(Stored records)
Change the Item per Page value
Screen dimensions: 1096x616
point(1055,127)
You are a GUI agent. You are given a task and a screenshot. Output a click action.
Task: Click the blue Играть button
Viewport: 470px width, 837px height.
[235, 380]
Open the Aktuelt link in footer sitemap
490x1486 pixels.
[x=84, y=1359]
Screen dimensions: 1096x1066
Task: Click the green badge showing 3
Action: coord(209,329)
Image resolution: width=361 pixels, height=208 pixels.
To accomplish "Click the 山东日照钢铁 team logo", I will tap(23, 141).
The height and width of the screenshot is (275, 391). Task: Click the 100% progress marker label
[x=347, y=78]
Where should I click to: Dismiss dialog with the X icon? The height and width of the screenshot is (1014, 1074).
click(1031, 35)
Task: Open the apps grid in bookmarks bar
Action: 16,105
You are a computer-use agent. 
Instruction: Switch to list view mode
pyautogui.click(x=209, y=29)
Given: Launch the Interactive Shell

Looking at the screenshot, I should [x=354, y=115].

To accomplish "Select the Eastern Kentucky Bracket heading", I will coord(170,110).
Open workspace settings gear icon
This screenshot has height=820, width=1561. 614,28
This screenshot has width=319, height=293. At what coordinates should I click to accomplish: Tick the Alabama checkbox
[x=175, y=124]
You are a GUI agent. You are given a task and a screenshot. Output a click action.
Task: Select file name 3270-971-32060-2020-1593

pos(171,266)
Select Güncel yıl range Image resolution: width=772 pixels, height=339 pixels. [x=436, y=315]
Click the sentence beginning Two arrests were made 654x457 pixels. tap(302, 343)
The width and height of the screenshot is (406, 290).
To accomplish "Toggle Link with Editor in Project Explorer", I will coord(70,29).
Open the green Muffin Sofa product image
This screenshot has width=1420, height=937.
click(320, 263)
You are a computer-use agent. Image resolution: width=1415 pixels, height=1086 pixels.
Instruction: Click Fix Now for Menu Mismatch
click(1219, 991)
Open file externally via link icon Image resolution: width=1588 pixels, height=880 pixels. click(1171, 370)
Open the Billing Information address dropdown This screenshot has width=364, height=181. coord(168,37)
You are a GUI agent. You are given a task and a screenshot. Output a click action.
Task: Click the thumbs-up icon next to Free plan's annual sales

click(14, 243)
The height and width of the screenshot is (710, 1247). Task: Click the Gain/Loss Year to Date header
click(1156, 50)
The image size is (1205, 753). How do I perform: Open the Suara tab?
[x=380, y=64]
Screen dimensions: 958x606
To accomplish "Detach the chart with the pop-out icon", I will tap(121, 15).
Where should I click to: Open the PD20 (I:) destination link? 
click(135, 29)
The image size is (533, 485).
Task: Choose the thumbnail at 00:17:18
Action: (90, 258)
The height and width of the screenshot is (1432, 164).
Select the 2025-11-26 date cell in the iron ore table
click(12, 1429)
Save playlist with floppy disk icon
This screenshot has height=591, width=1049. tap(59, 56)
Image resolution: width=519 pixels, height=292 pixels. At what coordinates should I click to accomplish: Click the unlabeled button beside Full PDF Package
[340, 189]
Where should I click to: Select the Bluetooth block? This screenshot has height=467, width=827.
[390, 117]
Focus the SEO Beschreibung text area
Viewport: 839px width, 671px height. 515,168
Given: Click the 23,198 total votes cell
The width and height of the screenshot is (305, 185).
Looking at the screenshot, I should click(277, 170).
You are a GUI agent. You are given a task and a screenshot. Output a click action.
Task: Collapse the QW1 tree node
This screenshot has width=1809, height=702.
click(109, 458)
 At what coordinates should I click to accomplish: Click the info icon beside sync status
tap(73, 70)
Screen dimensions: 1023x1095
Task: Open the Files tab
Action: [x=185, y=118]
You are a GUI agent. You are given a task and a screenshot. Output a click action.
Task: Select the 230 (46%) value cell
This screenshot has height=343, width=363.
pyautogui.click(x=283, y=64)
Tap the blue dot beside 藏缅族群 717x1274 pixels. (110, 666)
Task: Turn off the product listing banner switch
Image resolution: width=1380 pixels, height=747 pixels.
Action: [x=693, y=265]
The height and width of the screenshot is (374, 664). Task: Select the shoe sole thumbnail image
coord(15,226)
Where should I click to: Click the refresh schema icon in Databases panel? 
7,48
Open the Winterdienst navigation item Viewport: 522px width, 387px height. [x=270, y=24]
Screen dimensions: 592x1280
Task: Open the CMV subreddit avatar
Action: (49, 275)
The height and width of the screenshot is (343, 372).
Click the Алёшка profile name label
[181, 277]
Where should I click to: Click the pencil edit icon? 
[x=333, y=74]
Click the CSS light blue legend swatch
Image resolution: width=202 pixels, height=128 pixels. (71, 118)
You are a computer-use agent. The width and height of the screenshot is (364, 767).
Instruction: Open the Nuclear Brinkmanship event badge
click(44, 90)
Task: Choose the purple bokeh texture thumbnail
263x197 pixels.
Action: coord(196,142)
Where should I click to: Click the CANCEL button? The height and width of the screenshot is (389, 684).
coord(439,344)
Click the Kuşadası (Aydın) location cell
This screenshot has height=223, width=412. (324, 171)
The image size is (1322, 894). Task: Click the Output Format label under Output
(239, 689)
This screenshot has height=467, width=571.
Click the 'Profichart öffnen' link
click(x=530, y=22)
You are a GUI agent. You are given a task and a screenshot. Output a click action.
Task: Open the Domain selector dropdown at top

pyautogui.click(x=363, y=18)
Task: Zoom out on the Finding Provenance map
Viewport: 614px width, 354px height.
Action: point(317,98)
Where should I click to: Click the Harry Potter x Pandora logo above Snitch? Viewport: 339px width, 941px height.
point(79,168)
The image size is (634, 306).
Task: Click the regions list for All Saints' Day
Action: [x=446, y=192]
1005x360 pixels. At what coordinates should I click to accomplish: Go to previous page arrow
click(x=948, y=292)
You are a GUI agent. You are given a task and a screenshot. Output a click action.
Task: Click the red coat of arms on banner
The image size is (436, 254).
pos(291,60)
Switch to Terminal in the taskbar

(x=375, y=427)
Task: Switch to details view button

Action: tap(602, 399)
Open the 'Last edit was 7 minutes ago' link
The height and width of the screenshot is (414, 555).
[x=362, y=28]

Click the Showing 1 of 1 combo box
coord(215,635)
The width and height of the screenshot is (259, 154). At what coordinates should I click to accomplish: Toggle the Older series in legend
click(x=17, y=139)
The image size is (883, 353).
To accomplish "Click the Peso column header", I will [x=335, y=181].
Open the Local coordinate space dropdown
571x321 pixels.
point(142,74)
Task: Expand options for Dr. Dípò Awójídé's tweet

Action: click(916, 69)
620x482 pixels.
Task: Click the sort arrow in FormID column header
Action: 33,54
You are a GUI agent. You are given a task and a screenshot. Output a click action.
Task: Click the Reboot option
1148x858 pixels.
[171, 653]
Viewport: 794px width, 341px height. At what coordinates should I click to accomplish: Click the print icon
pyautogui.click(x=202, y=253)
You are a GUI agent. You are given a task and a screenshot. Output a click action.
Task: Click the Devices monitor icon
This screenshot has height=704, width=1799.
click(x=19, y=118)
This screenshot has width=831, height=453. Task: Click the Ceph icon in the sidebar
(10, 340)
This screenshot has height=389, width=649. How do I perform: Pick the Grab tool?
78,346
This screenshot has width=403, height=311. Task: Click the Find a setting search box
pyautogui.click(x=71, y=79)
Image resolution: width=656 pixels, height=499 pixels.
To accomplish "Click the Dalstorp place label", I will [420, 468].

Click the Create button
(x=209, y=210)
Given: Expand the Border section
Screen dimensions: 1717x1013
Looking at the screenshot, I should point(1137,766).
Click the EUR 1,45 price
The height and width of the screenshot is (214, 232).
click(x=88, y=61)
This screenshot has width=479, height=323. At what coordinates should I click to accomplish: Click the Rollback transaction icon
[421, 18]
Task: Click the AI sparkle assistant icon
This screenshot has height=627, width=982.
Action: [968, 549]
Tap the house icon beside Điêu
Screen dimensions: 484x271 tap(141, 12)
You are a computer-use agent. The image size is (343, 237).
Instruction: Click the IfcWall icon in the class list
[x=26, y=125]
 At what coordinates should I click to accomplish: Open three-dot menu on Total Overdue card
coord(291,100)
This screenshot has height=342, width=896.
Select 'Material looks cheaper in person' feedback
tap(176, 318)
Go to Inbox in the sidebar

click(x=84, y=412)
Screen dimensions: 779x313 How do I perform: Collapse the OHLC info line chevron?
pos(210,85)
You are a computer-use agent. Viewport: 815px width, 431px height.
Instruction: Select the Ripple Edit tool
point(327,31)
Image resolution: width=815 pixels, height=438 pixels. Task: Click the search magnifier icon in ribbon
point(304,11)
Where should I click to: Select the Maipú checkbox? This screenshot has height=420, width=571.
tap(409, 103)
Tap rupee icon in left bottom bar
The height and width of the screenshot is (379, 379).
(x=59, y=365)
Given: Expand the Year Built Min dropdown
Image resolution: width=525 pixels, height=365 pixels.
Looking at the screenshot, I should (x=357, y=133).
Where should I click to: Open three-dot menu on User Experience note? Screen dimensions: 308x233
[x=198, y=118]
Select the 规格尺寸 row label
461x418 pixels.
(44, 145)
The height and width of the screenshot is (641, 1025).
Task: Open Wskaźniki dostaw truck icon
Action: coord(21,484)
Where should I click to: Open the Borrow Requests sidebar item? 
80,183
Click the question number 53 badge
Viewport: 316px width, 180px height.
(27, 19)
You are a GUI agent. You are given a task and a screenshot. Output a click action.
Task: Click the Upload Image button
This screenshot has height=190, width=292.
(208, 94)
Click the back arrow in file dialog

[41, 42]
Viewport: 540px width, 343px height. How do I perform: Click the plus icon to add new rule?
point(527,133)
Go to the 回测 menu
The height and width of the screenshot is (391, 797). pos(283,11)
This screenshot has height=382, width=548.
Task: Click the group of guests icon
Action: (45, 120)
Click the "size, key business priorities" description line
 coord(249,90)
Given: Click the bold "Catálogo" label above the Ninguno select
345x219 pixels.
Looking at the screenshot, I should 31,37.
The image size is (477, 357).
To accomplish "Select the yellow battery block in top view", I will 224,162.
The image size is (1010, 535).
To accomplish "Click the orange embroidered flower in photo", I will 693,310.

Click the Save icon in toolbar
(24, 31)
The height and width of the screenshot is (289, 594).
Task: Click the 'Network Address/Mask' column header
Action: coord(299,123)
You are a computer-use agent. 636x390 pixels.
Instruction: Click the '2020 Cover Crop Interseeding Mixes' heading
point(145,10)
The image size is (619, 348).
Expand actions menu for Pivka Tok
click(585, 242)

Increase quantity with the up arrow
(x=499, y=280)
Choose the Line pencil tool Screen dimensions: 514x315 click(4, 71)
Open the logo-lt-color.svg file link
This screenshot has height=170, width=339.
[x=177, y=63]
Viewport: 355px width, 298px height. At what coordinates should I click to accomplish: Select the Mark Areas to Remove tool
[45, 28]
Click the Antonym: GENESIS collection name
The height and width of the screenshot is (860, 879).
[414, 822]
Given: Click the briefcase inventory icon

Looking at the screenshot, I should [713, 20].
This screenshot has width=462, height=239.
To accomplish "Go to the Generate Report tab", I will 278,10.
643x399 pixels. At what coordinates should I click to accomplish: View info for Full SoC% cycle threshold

> What you should do
Among the lines above, find those holding the word "value" and state how many there are, number only.

> Exercise result
2